==== Provided records ====

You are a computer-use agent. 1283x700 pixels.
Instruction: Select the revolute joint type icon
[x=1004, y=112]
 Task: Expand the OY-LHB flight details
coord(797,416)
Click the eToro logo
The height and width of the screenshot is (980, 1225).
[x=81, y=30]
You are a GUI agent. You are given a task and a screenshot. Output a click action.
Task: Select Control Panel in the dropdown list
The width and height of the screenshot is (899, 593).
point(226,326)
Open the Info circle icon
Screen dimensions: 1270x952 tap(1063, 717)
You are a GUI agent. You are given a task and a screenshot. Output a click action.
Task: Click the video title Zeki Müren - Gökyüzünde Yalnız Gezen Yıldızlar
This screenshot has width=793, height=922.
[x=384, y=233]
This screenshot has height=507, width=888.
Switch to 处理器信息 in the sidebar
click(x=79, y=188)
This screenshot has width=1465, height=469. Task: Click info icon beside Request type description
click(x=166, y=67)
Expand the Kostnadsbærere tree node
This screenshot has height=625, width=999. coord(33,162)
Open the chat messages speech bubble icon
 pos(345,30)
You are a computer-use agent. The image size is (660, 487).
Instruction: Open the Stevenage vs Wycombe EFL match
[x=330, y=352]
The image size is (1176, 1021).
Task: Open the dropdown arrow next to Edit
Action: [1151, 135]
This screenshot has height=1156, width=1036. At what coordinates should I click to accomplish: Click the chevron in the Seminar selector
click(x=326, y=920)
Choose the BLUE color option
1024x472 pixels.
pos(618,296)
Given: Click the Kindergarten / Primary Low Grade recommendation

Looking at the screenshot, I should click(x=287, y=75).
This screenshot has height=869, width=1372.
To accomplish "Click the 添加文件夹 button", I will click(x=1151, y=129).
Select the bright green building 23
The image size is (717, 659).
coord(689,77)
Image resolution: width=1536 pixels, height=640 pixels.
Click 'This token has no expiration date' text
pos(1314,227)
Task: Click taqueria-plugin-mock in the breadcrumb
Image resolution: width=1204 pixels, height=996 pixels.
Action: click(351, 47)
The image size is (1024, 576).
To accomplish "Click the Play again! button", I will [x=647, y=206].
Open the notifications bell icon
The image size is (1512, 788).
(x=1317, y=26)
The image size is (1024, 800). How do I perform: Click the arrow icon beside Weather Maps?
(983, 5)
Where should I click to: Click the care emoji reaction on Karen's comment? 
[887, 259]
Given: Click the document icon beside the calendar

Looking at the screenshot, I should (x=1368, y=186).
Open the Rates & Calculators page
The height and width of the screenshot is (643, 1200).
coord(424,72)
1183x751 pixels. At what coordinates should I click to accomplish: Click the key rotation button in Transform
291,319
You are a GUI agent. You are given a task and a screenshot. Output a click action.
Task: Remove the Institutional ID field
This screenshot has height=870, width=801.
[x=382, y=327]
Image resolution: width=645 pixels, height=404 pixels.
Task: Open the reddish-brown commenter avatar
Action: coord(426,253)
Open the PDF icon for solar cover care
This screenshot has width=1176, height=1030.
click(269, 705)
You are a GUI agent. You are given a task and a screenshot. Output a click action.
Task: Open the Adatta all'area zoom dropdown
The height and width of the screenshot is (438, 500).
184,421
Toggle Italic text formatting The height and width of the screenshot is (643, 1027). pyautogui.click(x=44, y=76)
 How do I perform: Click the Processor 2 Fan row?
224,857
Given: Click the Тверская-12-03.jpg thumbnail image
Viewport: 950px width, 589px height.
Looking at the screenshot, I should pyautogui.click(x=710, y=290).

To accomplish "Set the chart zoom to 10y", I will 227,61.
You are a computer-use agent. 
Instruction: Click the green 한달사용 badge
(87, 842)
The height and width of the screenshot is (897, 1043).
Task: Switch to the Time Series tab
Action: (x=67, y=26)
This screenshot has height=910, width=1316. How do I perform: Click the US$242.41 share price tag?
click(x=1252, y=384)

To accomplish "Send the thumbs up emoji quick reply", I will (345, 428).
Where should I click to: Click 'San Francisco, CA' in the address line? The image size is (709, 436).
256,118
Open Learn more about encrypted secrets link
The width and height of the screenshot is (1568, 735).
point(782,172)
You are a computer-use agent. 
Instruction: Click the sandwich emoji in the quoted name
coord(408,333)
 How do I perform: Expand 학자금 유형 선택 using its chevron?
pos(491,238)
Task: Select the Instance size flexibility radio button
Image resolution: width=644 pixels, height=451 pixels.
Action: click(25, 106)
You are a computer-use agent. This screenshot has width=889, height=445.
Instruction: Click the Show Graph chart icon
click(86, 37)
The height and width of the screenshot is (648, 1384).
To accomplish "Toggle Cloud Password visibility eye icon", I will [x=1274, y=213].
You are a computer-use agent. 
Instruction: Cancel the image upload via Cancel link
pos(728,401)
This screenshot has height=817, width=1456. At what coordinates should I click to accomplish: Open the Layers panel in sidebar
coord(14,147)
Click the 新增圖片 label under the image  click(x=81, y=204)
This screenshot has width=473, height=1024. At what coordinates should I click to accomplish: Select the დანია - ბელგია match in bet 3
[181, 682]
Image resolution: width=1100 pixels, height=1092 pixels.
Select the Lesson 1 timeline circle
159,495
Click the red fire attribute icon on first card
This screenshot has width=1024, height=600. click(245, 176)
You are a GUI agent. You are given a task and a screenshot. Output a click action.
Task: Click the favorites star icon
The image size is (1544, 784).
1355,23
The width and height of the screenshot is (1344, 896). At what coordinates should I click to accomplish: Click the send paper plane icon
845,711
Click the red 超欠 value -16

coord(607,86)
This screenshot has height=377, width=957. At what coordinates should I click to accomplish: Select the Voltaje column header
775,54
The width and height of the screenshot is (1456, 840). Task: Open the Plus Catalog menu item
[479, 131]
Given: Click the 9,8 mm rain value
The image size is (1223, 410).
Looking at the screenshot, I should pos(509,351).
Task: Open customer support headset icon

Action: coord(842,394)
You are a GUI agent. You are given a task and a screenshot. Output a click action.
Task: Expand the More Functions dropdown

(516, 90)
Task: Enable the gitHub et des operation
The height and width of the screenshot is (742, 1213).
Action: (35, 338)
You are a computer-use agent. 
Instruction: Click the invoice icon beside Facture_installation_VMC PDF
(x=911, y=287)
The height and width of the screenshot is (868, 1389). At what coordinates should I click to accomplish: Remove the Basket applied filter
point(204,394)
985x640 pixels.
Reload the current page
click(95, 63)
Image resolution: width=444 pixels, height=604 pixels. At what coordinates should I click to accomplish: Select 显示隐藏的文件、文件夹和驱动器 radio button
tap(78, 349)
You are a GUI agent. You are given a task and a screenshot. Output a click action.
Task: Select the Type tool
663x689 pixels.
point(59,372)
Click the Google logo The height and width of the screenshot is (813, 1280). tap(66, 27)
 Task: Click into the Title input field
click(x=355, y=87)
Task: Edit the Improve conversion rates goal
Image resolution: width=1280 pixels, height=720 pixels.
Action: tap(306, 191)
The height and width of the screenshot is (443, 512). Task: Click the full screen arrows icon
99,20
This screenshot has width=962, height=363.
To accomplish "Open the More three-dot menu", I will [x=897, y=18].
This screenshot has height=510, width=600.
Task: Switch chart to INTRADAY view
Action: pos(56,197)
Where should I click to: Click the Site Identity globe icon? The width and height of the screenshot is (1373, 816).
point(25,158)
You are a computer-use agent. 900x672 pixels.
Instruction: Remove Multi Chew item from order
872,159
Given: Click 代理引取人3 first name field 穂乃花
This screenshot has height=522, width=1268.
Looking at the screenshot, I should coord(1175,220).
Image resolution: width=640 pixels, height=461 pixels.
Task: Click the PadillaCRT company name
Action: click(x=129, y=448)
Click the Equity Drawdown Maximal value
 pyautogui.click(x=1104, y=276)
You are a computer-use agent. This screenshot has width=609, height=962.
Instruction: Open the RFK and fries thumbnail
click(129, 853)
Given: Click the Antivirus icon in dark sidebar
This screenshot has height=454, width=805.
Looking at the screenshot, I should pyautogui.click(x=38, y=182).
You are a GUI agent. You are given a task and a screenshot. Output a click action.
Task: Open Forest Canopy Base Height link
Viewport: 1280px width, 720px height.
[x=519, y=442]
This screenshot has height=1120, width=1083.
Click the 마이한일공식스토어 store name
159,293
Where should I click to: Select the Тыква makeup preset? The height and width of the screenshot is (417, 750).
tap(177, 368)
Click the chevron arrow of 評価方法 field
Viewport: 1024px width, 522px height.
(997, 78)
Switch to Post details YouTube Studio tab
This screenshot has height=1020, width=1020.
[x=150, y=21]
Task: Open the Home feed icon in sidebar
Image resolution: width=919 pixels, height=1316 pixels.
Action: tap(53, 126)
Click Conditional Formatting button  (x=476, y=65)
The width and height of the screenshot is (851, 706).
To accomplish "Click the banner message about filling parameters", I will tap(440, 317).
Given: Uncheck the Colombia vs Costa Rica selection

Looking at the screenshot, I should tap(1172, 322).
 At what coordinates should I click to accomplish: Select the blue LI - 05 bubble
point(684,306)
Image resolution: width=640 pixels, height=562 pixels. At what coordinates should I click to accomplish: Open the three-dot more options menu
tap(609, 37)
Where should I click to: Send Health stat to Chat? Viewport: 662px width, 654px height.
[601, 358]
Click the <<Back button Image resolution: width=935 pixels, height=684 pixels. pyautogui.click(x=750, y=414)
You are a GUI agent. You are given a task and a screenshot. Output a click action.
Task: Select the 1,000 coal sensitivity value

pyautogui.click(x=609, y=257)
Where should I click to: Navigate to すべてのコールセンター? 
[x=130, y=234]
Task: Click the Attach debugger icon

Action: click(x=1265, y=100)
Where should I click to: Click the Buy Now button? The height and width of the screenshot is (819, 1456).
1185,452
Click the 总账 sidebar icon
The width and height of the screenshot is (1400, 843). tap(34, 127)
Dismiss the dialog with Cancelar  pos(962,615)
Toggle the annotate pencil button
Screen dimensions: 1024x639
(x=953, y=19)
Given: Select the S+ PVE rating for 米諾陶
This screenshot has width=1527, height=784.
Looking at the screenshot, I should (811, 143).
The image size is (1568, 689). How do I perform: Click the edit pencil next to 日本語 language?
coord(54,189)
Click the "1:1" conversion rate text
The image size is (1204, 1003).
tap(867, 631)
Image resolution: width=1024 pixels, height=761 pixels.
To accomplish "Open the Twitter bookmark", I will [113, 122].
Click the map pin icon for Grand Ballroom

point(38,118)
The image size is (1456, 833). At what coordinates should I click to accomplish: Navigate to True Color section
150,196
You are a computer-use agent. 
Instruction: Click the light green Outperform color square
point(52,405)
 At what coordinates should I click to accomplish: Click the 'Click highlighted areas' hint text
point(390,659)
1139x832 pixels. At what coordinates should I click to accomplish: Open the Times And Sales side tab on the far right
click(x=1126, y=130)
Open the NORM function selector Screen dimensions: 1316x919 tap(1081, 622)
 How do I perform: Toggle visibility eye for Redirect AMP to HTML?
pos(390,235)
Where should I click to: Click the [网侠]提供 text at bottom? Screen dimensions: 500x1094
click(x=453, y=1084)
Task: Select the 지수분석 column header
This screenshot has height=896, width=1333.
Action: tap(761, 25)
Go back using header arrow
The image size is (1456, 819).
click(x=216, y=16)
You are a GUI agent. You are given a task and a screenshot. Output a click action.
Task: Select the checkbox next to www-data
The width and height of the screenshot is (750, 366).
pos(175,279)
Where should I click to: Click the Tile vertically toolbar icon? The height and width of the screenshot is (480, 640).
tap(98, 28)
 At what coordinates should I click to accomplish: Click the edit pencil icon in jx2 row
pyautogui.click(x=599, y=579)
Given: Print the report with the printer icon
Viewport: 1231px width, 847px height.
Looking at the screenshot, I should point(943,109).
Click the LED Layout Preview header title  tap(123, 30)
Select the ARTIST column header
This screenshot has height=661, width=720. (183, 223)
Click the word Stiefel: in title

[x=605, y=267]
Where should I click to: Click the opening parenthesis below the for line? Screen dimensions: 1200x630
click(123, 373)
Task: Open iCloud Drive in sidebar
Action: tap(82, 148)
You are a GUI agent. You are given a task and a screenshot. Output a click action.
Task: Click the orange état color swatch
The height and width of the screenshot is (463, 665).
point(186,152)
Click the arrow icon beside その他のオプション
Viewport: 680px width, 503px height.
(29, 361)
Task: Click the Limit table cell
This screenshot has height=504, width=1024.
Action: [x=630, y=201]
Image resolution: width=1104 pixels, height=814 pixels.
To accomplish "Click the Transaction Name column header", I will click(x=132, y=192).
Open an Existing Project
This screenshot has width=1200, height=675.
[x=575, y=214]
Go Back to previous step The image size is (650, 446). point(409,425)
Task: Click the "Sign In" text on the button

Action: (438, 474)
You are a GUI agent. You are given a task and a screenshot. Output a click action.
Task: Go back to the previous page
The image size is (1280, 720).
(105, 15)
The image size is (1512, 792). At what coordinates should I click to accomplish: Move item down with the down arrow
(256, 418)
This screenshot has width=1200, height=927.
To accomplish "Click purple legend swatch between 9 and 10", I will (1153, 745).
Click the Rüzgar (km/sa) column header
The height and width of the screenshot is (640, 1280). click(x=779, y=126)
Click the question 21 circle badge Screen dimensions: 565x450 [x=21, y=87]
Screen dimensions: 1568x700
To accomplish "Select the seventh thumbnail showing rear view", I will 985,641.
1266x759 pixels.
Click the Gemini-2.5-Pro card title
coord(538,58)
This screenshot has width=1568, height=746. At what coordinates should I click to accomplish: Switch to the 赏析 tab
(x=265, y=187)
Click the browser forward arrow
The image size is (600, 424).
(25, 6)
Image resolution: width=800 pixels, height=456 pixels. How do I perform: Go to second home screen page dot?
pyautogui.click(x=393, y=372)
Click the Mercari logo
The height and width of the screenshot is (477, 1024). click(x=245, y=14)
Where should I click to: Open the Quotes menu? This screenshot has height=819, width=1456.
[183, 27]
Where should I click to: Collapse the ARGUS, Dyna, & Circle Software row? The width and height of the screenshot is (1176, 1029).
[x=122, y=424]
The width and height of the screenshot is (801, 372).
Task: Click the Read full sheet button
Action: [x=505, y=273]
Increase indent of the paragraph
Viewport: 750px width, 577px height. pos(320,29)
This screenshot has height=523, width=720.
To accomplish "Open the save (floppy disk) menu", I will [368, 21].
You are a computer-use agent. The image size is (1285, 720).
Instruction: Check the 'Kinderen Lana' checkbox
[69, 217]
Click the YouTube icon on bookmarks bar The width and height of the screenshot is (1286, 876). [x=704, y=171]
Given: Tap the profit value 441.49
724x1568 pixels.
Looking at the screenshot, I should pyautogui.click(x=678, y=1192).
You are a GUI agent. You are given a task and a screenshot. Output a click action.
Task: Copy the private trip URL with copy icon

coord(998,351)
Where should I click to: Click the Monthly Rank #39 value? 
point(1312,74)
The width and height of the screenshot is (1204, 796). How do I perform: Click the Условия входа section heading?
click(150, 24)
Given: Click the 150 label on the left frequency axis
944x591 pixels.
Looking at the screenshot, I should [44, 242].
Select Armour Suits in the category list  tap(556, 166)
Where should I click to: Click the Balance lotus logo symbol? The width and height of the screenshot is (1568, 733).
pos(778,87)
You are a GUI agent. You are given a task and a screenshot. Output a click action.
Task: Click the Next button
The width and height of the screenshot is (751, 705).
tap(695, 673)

====

**What is expected**:
What you return should be exactly the lines above, starting at the one with "Click the Rüzgar (km/sa) column header" and ending at the one with "Select Armour Suits", and nothing else.

**Answer section**:
Click the Rüzgar (km/sa) column header
The height and width of the screenshot is (640, 1280). click(x=779, y=126)
Click the question 21 circle badge Screen dimensions: 565x450 [x=21, y=87]
Screen dimensions: 1568x700
To accomplish "Select the seventh thumbnail showing rear view", I will 985,641.
1266x759 pixels.
Click the Gemini-2.5-Pro card title
coord(538,58)
This screenshot has width=1568, height=746. At what coordinates should I click to accomplish: Switch to the 赏析 tab
(x=265, y=187)
Click the browser forward arrow
The image size is (600, 424).
(25, 6)
Image resolution: width=800 pixels, height=456 pixels. How do I perform: Go to second home screen page dot?
pyautogui.click(x=393, y=372)
Click the Mercari logo
The height and width of the screenshot is (477, 1024). click(x=245, y=14)
Where should I click to: Open the Quotes menu? This screenshot has height=819, width=1456.
[183, 27]
Where should I click to: Collapse the ARGUS, Dyna, & Circle Software row? The width and height of the screenshot is (1176, 1029).
[x=122, y=424]
The width and height of the screenshot is (801, 372).
Task: Click the Read full sheet button
Action: [x=505, y=273]
Increase indent of the paragraph
Viewport: 750px width, 577px height. pos(320,29)
This screenshot has height=523, width=720.
To accomplish "Open the save (floppy disk) menu", I will [368, 21].
You are a computer-use agent. The image size is (1285, 720).
Instruction: Check the 'Kinderen Lana' checkbox
[69, 217]
Click the YouTube icon on bookmarks bar The width and height of the screenshot is (1286, 876). [x=704, y=171]
Given: Tap the profit value 441.49
724x1568 pixels.
Looking at the screenshot, I should pyautogui.click(x=678, y=1192).
You are a GUI agent. You are given a task and a screenshot. Output a click action.
Task: Copy the private trip URL with copy icon

coord(998,351)
Where should I click to: Click the Monthly Rank #39 value? 
point(1312,74)
The width and height of the screenshot is (1204, 796). How do I perform: Click the Условия входа section heading?
click(150, 24)
Given: Click the 150 label on the left frequency axis
944x591 pixels.
Looking at the screenshot, I should [44, 242].
Select Armour Suits in the category list  tap(556, 166)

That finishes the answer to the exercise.